# [What you have to do]
Convert every line of the items below into a Markdown table with the columns "No." and "Line". Number the rows in order and leave out blank lines.

Records of locating words and elements:
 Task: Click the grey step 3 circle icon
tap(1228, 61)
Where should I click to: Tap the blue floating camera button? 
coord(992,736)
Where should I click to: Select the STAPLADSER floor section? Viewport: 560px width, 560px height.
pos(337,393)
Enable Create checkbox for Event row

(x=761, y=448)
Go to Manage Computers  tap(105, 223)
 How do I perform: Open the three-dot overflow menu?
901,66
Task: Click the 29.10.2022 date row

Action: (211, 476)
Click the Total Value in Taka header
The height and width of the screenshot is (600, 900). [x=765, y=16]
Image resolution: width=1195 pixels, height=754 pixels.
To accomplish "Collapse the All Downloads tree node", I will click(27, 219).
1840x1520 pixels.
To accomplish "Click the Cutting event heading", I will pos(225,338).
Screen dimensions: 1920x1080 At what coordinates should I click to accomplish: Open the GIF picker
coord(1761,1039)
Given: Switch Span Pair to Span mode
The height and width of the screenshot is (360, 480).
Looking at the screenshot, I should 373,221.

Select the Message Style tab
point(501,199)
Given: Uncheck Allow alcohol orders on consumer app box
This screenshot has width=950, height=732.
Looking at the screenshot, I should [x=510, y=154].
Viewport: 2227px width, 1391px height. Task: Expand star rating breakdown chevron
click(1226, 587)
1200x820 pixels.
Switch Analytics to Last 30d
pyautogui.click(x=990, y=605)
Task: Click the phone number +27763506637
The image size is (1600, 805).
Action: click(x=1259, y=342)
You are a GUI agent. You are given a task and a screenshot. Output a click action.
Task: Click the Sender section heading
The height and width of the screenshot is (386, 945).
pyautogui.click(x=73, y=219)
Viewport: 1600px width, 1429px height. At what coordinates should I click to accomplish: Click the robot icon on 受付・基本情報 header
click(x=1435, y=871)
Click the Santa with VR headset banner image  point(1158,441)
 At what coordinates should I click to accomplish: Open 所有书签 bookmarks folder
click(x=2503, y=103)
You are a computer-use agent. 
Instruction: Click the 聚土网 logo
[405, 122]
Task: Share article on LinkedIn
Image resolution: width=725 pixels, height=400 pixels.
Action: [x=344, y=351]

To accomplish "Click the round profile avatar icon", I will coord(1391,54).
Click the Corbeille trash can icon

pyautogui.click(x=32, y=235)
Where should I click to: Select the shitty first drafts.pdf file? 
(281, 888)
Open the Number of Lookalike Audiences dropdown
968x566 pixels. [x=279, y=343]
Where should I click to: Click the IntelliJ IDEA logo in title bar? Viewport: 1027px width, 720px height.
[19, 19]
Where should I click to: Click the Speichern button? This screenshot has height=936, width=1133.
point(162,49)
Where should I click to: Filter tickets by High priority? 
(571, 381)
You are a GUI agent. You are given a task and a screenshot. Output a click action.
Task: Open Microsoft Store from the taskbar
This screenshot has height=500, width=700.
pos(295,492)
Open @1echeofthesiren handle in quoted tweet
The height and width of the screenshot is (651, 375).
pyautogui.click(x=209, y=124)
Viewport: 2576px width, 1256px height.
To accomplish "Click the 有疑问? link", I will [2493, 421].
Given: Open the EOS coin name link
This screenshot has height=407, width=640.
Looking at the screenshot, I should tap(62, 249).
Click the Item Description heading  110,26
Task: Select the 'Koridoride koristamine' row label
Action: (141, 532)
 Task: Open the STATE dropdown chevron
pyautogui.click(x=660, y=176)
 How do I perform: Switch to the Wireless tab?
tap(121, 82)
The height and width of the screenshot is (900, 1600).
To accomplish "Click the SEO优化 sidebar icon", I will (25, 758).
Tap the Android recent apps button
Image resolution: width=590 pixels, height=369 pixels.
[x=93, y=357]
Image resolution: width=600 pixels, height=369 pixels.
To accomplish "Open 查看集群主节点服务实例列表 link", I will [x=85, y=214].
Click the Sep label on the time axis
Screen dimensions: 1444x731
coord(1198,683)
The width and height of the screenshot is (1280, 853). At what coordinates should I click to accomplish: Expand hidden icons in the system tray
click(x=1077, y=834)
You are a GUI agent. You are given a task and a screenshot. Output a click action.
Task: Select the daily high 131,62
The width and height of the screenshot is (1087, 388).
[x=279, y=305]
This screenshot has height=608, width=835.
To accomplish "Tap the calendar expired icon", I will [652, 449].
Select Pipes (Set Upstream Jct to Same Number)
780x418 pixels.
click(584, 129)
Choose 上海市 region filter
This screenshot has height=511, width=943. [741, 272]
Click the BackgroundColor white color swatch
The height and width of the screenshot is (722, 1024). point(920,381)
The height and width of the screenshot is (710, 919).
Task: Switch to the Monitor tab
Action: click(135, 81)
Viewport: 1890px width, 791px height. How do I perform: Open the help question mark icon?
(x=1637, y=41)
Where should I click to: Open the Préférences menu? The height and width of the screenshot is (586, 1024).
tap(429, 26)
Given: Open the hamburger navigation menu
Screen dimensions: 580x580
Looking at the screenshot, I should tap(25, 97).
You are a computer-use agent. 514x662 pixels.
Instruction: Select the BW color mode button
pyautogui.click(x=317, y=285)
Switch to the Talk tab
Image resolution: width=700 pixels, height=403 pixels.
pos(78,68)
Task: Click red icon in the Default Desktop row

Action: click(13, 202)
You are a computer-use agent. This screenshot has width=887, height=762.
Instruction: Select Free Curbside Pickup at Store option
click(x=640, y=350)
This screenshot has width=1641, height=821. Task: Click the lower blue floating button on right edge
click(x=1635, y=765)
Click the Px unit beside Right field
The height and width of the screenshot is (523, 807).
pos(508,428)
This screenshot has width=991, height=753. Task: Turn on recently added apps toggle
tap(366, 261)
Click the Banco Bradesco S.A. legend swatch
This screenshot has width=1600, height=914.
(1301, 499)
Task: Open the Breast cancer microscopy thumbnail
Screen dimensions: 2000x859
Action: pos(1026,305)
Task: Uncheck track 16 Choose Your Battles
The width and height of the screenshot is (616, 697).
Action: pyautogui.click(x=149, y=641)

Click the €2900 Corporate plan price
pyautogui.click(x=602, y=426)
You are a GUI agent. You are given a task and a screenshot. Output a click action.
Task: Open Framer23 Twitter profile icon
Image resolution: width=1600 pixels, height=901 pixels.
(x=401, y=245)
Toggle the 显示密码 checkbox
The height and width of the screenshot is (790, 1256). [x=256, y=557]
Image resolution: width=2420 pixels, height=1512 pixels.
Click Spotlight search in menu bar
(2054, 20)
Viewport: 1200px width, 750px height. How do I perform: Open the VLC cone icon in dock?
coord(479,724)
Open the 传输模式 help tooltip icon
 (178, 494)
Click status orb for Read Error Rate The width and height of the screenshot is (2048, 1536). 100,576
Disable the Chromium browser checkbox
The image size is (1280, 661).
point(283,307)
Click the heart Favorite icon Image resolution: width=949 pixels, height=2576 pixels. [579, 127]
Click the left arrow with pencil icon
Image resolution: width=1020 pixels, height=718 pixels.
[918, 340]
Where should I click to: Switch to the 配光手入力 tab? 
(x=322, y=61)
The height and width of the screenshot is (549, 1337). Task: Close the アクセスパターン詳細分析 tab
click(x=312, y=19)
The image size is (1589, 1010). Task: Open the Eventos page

# [Task solution]
| No. | Line |
|---|---|
| 1 |  Task: Click the grey step 3 circle icon |
| 2 | tap(1228, 61) |
| 3 | Where should I click to: Tap the blue floating camera button?  |
| 4 | coord(992,736) |
| 5 | Where should I click to: Select the STAPLADSER floor section? Viewport: 560px width, 560px height. |
| 6 | pos(337,393) |
| 7 | Enable Create checkbox for Event row |
| 8 | (x=761, y=448) |
| 9 | Go to Manage Computers  tap(105, 223) |
| 10 |  How do I perform: Open the three-dot overflow menu? |
| 11 | 901,66 |
| 12 | Task: Click the 29.10.2022 date row |
| 13 | Action: (211, 476) |
| 14 | Click the Total Value in Taka header |
| 15 | The height and width of the screenshot is (600, 900). [x=765, y=16] |
| 16 | Image resolution: width=1195 pixels, height=754 pixels. |
| 17 | To accomplish "Collapse the All Downloads tree node", I will click(27, 219). |
| 18 | 1840x1520 pixels. |
| 19 | To accomplish "Click the Cutting event heading", I will pos(225,338). |
| 20 | Screen dimensions: 1920x1080 At what coordinates should I click to accomplish: Open the GIF picker |
| 21 | coord(1761,1039) |
| 22 | Given: Switch Span Pair to Span mode |
| 23 | The height and width of the screenshot is (360, 480). |
| 24 | Looking at the screenshot, I should 373,221. |
| 25 | Select the Message Style tab |
| 26 | point(501,199) |
| 27 | Given: Uncheck Allow alcohol orders on consumer app box |
| 28 | This screenshot has width=950, height=732. |
| 29 | Looking at the screenshot, I should [x=510, y=154]. |
| 30 | Viewport: 2227px width, 1391px height. Task: Expand star rating breakdown chevron |
| 31 | click(1226, 587) |
| 32 | 1200x820 pixels. |
| 33 | Switch Analytics to Last 30d |
| 34 | pyautogui.click(x=990, y=605) |
| 35 | Task: Click the phone number +27763506637 |
| 36 | The image size is (1600, 805). |
| 37 | Action: click(x=1259, y=342) |
| 38 | You are a GUI agent. You are given a task and a screenshot. Output a click action. |
| 39 | Task: Click the Sender section heading |
| 40 | The height and width of the screenshot is (386, 945). |
| 41 | pyautogui.click(x=73, y=219) |
| 42 | Viewport: 1600px width, 1429px height. At what coordinates should I click to accomplish: Click the robot icon on 受付・基本情報 header |
| 43 | click(x=1435, y=871) |
| 44 | Click the Santa with VR headset banner image  point(1158,441) |
| 45 |  At what coordinates should I click to accomplish: Open 所有书签 bookmarks folder |
| 46 | click(x=2503, y=103) |
| 47 | You are a computer-use agent.  |
| 48 | Instruction: Click the 聚土网 logo |
| 49 | [405, 122] |
| 50 | Task: Share article on LinkedIn |
| 51 | Image resolution: width=725 pixels, height=400 pixels. |
| 52 | Action: [x=344, y=351] |
| 53 | To accomplish "Click the round profile avatar icon", I will coord(1391,54). |
| 54 | Click the Corbeille trash can icon |
| 55 | pyautogui.click(x=32, y=235) |
| 56 | Where should I click to: Select the shitty first drafts.pdf file?  |
| 57 | (281, 888) |
| 58 | Open the Number of Lookalike Audiences dropdown |
| 59 | 968x566 pixels. [x=279, y=343] |
| 60 | Where should I click to: Click the IntelliJ IDEA logo in title bar? Viewport: 1027px width, 720px height. |
| 61 | [19, 19] |
| 62 | Where should I click to: Click the Speichern button? This screenshot has height=936, width=1133. |
| 63 | point(162,49) |
| 64 | Where should I click to: Filter tickets by High priority?  |
| 65 | (571, 381) |
| 66 | You are a GUI agent. You are given a task and a screenshot. Output a click action. |
| 67 | Task: Open Microsoft Store from the taskbar |
| 68 | This screenshot has height=500, width=700. |
| 69 | pos(295,492) |
| 70 | Open @1echeofthesiren handle in quoted tweet |
| 71 | The height and width of the screenshot is (651, 375). |
| 72 | pyautogui.click(x=209, y=124) |
| 73 | Viewport: 2576px width, 1256px height. |
| 74 | To accomplish "Click the 有疑问? link", I will [2493, 421]. |
| 75 | Given: Open the EOS coin name link |
| 76 | This screenshot has height=407, width=640. |
| 77 | Looking at the screenshot, I should tap(62, 249). |
| 78 | Click the Item Description heading  110,26 |
| 79 | Task: Select the 'Koridoride koristamine' row label |
| 80 | Action: (141, 532) |
| 81 |  Task: Open the STATE dropdown chevron |
| 82 | pyautogui.click(x=660, y=176) |
| 83 |  How do I perform: Switch to the Wireless tab? |
| 84 | tap(121, 82) |
| 85 | The height and width of the screenshot is (900, 1600). |
| 86 | To accomplish "Click the SEO优化 sidebar icon", I will (25, 758). |
| 87 | Tap the Android recent apps button |
| 88 | Image resolution: width=590 pixels, height=369 pixels. |
| 89 | [x=93, y=357] |
| 90 | Image resolution: width=600 pixels, height=369 pixels. |
| 91 | To accomplish "Open 查看集群主节点服务实例列表 link", I will [x=85, y=214]. |
| 92 | Click the Sep label on the time axis |
| 93 | Screen dimensions: 1444x731 |
| 94 | coord(1198,683) |
| 95 | The width and height of the screenshot is (1280, 853). At what coordinates should I click to accomplish: Expand hidden icons in the system tray |
| 96 | click(x=1077, y=834) |
| 97 | You are a GUI agent. You are given a task and a screenshot. Output a click action. |
| 98 | Task: Select the daily high 131,62 |
| 99 | The width and height of the screenshot is (1087, 388). |
| 100 | [x=279, y=305] |
| 101 | This screenshot has height=608, width=835. |
| 102 | To accomplish "Tap the calendar expired icon", I will [652, 449]. |
| 103 | Select Pipes (Set Upstream Jct to Same Number) |
| 104 | 780x418 pixels. |
| 105 | click(584, 129) |
| 106 | Choose 上海市 region filter |
| 107 | This screenshot has height=511, width=943. [741, 272] |
| 108 | Click the BackgroundColor white color swatch |
| 109 | The height and width of the screenshot is (722, 1024). point(920,381) |
| 110 | The height and width of the screenshot is (710, 919). |
| 111 | Task: Switch to the Monitor tab |
| 112 | Action: click(135, 81) |
| 113 | Viewport: 1890px width, 791px height. How do I perform: Open the help question mark icon? |
| 114 | (x=1637, y=41) |
| 115 | Where should I click to: Open the Préférences menu? The height and width of the screenshot is (586, 1024). |
| 116 | tap(429, 26) |
| 117 | Given: Open the hamburger navigation menu |
| 118 | Screen dimensions: 580x580 |
| 119 | Looking at the screenshot, I should tap(25, 97). |
| 120 | You are a computer-use agent. 514x662 pixels. |
| 121 | Instruction: Select the BW color mode button |
| 122 | pyautogui.click(x=317, y=285) |
| 123 | Switch to the Talk tab |
| 124 | Image resolution: width=700 pixels, height=403 pixels. |
| 125 | pos(78,68) |
| 126 | Task: Click red icon in the Default Desktop row |
| 127 | Action: click(13, 202) |
| 128 | You are a computer-use agent. This screenshot has width=887, height=762. |
| 129 | Instruction: Select Free Curbside Pickup at Store option |
| 130 | click(x=640, y=350) |
| 131 | This screenshot has width=1641, height=821. Task: Click the lower blue floating button on right edge |
| 132 | click(x=1635, y=765) |
| 133 | Click the Px unit beside Right field |
| 134 | The height and width of the screenshot is (523, 807). |
| 135 | pos(508,428) |
| 136 | This screenshot has width=991, height=753. Task: Turn on recently added apps toggle |
| 137 | tap(366, 261) |
| 138 | Click the Banco Bradesco S.A. legend swatch |
| 139 | This screenshot has width=1600, height=914. |
| 140 | (1301, 499) |
| 141 | Task: Open the Breast cancer microscopy thumbnail |
| 142 | Screen dimensions: 2000x859 |
| 143 | Action: pos(1026,305) |
| 144 | Task: Uncheck track 16 Choose Your Battles |
| 145 | The width and height of the screenshot is (616, 697). |
| 146 | Action: pyautogui.click(x=149, y=641) |
| 147 | Click the €2900 Corporate plan price |
| 148 | pyautogui.click(x=602, y=426) |
| 149 | You are a GUI agent. You are given a task and a screenshot. Output a click action. |
| 150 | Task: Open Framer23 Twitter profile icon |
| 151 | Image resolution: width=1600 pixels, height=901 pixels. |
| 152 | (x=401, y=245) |
| 153 | Toggle the 显示密码 checkbox |
| 154 | The height and width of the screenshot is (790, 1256). [x=256, y=557] |
| 155 | Image resolution: width=2420 pixels, height=1512 pixels. |
| 156 | Click Spotlight search in menu bar |
| 157 | (2054, 20) |
| 158 | Viewport: 1200px width, 750px height. How do I perform: Open the VLC cone icon in dock? |
| 159 | coord(479,724) |
| 160 | Open the 传输模式 help tooltip icon |
| 161 |  (178, 494) |
| 162 | Click status orb for Read Error Rate The width and height of the screenshot is (2048, 1536). 100,576 |
| 163 | Disable the Chromium browser checkbox |
| 164 | The image size is (1280, 661). |
| 165 | point(283,307) |
| 166 | Click the heart Favorite icon Image resolution: width=949 pixels, height=2576 pixels. [579, 127] |
| 167 | Click the left arrow with pencil icon |
| 168 | Image resolution: width=1020 pixels, height=718 pixels. |
| 169 | [918, 340] |
| 170 | Where should I click to: Switch to the 配光手入力 tab?  |
| 171 | (x=322, y=61) |
| 172 | The height and width of the screenshot is (549, 1337). Task: Close the アクセスパターン詳細分析 tab |
| 173 | click(x=312, y=19) |
| 174 | The image size is (1589, 1010). Task: Open the Eventos page |